Dataset items
______________________________

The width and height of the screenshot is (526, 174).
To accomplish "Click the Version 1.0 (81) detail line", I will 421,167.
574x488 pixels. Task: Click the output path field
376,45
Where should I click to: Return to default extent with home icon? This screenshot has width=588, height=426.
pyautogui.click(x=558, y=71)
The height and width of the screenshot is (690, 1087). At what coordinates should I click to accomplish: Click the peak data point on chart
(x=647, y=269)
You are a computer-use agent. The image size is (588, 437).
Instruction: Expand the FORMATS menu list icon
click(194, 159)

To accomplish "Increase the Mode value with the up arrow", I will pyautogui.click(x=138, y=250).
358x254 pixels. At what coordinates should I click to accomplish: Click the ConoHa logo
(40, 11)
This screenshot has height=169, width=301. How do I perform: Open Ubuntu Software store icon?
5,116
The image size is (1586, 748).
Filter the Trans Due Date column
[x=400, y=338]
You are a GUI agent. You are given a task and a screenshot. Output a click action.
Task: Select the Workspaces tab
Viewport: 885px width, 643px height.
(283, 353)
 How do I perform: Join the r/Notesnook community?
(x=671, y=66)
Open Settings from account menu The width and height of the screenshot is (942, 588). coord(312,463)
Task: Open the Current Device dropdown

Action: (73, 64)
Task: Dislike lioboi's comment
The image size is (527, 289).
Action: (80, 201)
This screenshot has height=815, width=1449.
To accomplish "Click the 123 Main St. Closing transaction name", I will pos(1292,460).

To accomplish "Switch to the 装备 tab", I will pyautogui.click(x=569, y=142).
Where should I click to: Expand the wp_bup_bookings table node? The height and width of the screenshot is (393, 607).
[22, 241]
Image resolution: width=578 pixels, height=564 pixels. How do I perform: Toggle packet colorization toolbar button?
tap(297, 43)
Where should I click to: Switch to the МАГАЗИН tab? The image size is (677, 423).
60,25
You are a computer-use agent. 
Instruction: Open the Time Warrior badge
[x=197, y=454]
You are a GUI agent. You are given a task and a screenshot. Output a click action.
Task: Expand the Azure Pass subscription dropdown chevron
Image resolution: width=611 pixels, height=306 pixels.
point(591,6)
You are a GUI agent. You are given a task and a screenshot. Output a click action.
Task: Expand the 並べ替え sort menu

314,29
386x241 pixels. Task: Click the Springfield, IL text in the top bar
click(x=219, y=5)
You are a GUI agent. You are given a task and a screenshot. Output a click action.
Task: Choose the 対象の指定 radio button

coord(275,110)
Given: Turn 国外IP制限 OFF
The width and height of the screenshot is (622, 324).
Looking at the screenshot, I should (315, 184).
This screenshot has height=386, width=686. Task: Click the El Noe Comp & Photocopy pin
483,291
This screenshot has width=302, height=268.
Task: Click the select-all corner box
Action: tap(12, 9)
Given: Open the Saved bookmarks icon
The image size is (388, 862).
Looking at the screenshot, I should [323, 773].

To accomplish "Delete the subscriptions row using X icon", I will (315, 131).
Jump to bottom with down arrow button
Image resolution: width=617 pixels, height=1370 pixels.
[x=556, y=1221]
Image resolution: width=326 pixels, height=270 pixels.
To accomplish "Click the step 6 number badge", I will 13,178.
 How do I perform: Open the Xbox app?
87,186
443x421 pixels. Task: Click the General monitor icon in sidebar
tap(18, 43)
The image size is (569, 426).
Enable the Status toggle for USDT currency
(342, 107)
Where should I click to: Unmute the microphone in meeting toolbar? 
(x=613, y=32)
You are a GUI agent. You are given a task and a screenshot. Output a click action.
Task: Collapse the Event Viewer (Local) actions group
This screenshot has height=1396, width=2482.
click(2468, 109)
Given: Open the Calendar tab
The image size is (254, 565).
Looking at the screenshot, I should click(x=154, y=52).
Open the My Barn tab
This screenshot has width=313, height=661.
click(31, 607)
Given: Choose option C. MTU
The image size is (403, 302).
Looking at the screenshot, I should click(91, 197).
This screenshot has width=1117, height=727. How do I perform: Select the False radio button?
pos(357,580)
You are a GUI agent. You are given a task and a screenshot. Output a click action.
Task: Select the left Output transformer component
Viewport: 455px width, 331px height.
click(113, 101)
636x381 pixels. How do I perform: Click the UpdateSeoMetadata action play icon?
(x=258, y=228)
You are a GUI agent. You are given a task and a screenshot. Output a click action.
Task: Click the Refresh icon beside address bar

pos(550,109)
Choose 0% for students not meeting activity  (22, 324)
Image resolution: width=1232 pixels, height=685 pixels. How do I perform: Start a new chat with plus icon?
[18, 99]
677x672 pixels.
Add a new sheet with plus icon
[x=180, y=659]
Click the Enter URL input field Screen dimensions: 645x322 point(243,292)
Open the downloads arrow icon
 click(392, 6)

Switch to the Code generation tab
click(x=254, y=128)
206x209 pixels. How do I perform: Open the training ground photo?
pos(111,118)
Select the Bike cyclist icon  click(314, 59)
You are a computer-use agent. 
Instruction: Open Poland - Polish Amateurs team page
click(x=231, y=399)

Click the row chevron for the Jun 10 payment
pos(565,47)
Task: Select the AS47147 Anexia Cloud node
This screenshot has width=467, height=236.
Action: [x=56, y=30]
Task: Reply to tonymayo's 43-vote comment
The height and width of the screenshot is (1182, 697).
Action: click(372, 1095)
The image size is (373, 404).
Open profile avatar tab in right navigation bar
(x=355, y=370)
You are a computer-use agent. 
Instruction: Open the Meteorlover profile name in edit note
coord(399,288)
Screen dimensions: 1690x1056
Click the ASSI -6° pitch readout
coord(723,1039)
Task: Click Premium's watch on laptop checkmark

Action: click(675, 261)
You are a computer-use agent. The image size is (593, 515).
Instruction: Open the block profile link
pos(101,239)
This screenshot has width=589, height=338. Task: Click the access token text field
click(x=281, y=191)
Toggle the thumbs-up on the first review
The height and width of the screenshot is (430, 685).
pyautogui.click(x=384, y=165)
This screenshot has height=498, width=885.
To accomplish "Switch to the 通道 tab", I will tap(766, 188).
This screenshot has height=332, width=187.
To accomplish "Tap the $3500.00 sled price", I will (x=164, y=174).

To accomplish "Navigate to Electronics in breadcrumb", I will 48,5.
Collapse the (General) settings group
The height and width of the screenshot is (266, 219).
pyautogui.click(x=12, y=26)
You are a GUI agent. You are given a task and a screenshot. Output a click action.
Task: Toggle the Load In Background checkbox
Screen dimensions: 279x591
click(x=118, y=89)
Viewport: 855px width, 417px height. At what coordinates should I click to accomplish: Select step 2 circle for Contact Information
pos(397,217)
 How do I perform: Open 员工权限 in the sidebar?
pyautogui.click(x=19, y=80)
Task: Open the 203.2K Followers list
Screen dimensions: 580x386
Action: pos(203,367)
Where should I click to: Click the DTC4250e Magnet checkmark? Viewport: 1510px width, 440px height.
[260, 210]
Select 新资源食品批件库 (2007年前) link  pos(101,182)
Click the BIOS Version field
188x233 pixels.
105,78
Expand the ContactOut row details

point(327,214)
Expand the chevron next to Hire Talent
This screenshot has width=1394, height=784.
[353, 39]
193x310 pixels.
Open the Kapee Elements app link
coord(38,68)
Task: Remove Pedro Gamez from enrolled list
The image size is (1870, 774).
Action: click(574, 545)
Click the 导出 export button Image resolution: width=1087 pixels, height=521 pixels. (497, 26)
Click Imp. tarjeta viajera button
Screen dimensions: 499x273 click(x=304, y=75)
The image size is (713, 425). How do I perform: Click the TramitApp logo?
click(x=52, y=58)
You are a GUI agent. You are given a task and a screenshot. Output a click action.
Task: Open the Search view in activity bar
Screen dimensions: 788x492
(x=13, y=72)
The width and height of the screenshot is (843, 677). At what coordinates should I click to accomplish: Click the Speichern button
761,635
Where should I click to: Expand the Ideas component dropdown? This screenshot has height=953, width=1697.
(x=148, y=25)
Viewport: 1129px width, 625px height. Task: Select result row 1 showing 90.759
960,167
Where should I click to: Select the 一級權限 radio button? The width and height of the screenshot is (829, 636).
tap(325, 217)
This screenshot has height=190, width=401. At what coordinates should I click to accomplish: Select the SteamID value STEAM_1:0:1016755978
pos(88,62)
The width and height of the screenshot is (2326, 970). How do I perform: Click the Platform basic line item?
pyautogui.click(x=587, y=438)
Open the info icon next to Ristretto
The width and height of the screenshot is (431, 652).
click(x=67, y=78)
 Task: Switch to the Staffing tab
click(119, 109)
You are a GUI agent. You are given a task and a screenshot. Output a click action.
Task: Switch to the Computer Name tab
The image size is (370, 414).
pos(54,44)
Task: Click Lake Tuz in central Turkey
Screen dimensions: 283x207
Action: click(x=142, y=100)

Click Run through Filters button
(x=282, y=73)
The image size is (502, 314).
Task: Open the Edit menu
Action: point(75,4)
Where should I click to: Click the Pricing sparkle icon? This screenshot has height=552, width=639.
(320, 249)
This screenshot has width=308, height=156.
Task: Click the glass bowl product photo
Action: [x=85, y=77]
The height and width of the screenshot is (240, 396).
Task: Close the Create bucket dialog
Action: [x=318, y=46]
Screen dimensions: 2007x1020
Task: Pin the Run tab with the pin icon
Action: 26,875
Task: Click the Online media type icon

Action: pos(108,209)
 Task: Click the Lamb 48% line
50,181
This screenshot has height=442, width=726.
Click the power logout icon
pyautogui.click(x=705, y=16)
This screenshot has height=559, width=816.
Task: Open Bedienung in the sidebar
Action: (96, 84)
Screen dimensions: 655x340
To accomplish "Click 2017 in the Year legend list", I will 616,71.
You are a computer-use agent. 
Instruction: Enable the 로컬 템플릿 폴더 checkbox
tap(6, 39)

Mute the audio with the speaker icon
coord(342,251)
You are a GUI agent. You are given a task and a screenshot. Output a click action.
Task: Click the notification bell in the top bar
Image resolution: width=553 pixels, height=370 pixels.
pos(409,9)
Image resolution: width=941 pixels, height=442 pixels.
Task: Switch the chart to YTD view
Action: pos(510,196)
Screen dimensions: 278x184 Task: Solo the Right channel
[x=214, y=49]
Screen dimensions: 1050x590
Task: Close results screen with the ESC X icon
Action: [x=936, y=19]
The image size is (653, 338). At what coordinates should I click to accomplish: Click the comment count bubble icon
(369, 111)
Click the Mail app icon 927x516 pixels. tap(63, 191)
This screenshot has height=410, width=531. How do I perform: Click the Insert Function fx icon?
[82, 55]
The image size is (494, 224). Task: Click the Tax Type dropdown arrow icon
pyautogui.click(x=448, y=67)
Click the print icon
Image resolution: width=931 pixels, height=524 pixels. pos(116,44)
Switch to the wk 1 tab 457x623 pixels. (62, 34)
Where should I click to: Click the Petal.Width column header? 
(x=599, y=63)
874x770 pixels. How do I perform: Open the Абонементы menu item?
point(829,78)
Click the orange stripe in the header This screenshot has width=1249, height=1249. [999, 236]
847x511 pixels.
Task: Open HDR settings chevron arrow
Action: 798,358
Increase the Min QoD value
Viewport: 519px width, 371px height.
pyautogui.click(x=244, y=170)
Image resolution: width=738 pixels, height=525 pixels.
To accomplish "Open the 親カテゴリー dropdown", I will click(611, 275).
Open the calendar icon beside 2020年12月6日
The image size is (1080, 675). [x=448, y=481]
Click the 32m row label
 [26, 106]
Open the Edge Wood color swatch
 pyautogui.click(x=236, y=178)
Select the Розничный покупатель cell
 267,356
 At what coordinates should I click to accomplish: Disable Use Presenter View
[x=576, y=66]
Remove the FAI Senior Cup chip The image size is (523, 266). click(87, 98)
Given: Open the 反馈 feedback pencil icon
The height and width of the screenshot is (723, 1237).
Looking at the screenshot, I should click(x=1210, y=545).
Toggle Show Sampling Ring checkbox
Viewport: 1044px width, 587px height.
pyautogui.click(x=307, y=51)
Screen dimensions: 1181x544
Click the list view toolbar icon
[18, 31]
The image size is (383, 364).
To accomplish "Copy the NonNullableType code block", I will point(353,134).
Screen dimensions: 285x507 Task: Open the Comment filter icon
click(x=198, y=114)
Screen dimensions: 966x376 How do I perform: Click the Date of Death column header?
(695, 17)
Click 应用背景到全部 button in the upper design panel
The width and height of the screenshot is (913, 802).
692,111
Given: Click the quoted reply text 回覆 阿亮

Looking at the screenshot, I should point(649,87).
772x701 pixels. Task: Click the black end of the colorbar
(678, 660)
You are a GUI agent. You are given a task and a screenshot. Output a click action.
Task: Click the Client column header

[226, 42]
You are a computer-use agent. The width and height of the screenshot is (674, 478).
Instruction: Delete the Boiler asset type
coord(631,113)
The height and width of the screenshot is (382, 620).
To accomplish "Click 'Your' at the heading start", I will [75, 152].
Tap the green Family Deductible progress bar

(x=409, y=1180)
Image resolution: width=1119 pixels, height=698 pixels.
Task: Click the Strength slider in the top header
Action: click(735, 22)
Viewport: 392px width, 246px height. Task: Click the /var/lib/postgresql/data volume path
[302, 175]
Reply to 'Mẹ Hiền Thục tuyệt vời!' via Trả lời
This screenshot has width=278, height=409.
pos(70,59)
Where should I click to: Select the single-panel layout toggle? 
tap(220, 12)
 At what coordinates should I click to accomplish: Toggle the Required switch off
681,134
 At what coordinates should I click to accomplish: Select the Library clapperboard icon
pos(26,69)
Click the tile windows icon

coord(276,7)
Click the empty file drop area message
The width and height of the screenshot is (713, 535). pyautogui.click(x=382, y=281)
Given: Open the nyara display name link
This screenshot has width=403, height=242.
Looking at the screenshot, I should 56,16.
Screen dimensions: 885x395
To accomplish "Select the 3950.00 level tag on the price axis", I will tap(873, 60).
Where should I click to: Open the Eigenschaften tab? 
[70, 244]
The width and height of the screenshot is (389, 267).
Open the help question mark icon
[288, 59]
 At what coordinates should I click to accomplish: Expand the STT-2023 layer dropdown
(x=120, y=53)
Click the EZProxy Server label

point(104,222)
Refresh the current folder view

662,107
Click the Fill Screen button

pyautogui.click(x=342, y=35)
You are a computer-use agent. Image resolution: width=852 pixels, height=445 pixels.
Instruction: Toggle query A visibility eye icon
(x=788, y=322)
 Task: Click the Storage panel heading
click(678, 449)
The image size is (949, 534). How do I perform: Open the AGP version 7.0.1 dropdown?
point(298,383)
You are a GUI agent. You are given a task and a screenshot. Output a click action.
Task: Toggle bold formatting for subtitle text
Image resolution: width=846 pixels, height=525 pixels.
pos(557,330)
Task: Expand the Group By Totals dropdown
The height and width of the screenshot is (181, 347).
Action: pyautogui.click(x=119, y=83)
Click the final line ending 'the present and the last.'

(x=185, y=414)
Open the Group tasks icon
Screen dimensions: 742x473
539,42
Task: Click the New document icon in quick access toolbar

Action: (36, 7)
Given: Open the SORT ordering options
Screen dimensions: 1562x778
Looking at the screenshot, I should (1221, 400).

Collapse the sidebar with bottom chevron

______________________________

TASK REQUIREMENTS: Return the lines of the material verbatim, beginning with the line that contains "At what coordinates should I click to accomplish: Disable" and continuing through the line that contains "pyautogui.click(x=307, y=51)".

REPLY TO THE TASK:
 At what coordinates should I click to accomplish: Disable Use Presenter View
[x=576, y=66]
Remove the FAI Senior Cup chip The image size is (523, 266). click(87, 98)
Given: Open the 反馈 feedback pencil icon
The height and width of the screenshot is (723, 1237).
Looking at the screenshot, I should click(x=1210, y=545).
Toggle Show Sampling Ring checkbox
Viewport: 1044px width, 587px height.
pyautogui.click(x=307, y=51)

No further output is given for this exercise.